Change, for me, has worn several faces.

The first face of change — it’s scary. That long, looming, lonely look that Father Change throws my way is lined with fear and with anxiety and with grief.  I grieve. I’m losing something; there it goes. I’ve lost it.  What will life be like now? What will life be like without my mom? Without the house. Without work? Without my team? The water I just jumped into feels a bit cold. Did I jump, or was I thrown — a bit of both.

Life throws us as we jump.


The second face change wears is the face of curiosity, the less fearful face of “this-is-interesting, maybe-this-will-be-okay, well, fine then!”

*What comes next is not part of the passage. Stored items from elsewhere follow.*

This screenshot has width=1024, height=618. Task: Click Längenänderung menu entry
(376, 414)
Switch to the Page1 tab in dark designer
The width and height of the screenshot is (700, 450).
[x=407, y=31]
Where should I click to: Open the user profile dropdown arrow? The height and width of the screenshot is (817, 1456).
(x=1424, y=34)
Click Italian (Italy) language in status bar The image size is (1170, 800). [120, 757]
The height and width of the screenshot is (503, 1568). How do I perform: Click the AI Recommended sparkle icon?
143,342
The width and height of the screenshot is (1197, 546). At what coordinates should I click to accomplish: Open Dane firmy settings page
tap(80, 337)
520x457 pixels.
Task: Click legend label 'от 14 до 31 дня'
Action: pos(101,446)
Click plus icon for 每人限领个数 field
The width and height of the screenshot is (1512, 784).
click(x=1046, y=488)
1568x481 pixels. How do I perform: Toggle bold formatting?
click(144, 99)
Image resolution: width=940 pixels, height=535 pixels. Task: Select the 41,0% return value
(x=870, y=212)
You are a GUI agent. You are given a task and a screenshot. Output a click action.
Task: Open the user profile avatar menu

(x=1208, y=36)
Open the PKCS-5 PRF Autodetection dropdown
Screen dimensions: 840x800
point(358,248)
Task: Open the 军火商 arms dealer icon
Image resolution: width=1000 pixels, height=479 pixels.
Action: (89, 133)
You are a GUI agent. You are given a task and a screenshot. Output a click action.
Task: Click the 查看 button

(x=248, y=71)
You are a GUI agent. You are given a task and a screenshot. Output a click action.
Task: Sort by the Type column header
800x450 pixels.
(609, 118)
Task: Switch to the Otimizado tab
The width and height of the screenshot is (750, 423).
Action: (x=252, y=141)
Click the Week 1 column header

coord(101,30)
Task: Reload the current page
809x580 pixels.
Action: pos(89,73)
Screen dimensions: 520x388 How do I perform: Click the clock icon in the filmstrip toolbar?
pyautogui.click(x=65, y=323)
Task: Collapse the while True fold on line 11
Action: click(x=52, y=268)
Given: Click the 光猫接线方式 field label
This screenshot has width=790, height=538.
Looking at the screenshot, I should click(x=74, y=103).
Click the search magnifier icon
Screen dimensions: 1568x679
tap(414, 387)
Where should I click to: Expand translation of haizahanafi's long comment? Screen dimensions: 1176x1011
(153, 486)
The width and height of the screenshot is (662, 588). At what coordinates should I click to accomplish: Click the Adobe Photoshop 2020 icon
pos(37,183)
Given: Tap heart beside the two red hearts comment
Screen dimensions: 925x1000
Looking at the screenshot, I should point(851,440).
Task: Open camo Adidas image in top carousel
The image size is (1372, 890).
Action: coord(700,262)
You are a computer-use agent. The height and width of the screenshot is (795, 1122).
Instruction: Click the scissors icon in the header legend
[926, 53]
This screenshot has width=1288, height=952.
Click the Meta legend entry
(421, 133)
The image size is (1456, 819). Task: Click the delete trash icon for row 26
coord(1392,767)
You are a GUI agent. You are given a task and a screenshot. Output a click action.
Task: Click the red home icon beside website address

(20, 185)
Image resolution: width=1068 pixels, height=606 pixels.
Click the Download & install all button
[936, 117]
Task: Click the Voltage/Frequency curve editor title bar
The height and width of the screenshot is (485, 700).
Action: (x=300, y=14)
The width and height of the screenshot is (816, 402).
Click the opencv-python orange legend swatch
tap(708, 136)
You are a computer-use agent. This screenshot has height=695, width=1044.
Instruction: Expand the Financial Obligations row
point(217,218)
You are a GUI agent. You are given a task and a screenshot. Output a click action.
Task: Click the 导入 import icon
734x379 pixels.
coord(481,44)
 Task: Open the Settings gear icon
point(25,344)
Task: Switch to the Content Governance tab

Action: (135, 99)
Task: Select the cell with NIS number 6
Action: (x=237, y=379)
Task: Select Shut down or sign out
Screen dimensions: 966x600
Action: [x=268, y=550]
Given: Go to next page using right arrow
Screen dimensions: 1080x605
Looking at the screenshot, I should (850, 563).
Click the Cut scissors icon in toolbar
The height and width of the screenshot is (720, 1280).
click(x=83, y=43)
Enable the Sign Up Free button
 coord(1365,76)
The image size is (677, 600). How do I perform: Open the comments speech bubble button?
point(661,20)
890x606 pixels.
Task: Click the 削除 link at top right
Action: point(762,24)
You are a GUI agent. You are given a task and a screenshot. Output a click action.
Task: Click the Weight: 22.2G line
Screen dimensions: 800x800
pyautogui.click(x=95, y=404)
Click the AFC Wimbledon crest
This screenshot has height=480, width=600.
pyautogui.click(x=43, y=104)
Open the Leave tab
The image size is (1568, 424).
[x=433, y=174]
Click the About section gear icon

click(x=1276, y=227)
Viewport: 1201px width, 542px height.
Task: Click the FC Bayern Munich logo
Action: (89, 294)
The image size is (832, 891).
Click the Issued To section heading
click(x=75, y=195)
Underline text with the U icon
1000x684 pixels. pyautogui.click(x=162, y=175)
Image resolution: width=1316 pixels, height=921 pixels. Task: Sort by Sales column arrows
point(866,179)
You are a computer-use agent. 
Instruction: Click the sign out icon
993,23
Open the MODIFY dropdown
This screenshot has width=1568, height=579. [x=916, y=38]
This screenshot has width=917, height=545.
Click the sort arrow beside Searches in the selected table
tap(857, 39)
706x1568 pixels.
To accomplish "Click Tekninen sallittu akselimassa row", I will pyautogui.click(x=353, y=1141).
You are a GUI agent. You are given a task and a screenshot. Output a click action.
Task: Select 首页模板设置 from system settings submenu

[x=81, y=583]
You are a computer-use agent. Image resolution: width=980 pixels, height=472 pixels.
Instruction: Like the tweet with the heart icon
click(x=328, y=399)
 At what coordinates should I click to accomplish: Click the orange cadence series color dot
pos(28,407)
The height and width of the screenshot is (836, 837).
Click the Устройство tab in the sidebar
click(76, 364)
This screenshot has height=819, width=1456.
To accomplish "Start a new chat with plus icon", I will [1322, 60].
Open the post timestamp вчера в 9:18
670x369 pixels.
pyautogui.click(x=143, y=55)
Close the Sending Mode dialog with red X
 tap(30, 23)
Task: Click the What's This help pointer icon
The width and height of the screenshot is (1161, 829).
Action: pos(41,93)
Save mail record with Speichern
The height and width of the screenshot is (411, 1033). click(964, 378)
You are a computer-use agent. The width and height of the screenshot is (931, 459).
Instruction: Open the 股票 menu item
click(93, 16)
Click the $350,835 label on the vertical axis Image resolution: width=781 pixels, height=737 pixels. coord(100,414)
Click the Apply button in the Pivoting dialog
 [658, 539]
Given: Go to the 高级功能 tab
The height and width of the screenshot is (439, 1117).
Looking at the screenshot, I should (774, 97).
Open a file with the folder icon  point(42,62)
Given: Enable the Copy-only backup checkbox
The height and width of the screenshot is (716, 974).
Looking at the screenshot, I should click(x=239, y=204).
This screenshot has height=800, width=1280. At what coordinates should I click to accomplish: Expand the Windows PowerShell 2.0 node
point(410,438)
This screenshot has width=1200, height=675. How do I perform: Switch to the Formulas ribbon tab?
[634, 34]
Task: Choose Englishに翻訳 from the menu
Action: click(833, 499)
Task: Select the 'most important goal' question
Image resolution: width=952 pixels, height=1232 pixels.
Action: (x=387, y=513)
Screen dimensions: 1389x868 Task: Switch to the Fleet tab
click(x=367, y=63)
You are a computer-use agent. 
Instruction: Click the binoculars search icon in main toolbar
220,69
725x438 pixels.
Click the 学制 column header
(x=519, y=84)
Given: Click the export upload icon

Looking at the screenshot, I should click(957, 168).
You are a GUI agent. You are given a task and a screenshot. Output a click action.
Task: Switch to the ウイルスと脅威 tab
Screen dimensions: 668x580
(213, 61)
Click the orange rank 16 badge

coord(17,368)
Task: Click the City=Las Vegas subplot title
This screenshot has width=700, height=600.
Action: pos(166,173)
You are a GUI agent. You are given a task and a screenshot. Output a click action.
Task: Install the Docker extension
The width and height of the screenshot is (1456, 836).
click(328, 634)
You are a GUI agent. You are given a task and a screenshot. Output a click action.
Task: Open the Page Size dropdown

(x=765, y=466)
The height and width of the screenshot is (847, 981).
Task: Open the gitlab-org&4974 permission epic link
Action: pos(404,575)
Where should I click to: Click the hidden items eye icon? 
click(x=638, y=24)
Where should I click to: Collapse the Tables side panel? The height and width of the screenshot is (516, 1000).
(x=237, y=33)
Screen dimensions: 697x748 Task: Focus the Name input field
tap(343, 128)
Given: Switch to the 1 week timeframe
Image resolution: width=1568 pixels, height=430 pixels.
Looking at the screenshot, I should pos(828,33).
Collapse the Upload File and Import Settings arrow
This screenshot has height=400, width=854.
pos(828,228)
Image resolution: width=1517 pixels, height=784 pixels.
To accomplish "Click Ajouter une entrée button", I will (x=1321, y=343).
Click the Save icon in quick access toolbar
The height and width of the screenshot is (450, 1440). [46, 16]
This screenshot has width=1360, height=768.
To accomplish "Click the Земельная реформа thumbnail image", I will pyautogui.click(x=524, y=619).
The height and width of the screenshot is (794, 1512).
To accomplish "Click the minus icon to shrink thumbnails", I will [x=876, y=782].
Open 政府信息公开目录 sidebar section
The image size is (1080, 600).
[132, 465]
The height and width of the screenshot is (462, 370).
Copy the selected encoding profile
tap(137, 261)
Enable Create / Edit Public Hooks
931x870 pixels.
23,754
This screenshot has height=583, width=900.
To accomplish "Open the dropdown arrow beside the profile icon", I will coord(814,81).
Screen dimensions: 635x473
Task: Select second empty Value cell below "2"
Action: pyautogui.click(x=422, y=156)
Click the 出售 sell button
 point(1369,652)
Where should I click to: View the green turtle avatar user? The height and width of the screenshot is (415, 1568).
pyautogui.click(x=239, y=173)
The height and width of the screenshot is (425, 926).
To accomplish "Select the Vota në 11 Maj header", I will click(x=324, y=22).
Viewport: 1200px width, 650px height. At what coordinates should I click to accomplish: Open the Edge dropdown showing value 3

During my move into the new zip code, the new change zone, I find that I adjust, I get used to new feelings, new realities, I ask questions, I gather information, I get excited, I make new choices, I form new relationships. I let go, I adapt. I step in.

Lately, I have been mentoring my replacement at work, the new leader, the new nonprofit CEO. I like it. I like empowering new leaders.  I always have always liked that thing where you give someone an opportunity, you bring out the best in them, and you watch them thrive.

I leave a whole string of empowered people in my wake. I like that.

And lately, and lastly, as I approach my own retirement — it’s coming with the spring this year — I find myself more reflective, more calm, quiet, kind to others, kind to myself.. I am content with what has happened, with the then and the now.  I sit in the past; I soak in the present, I grow porous toward the future. I find myself grateful — extremely grateful — for my life.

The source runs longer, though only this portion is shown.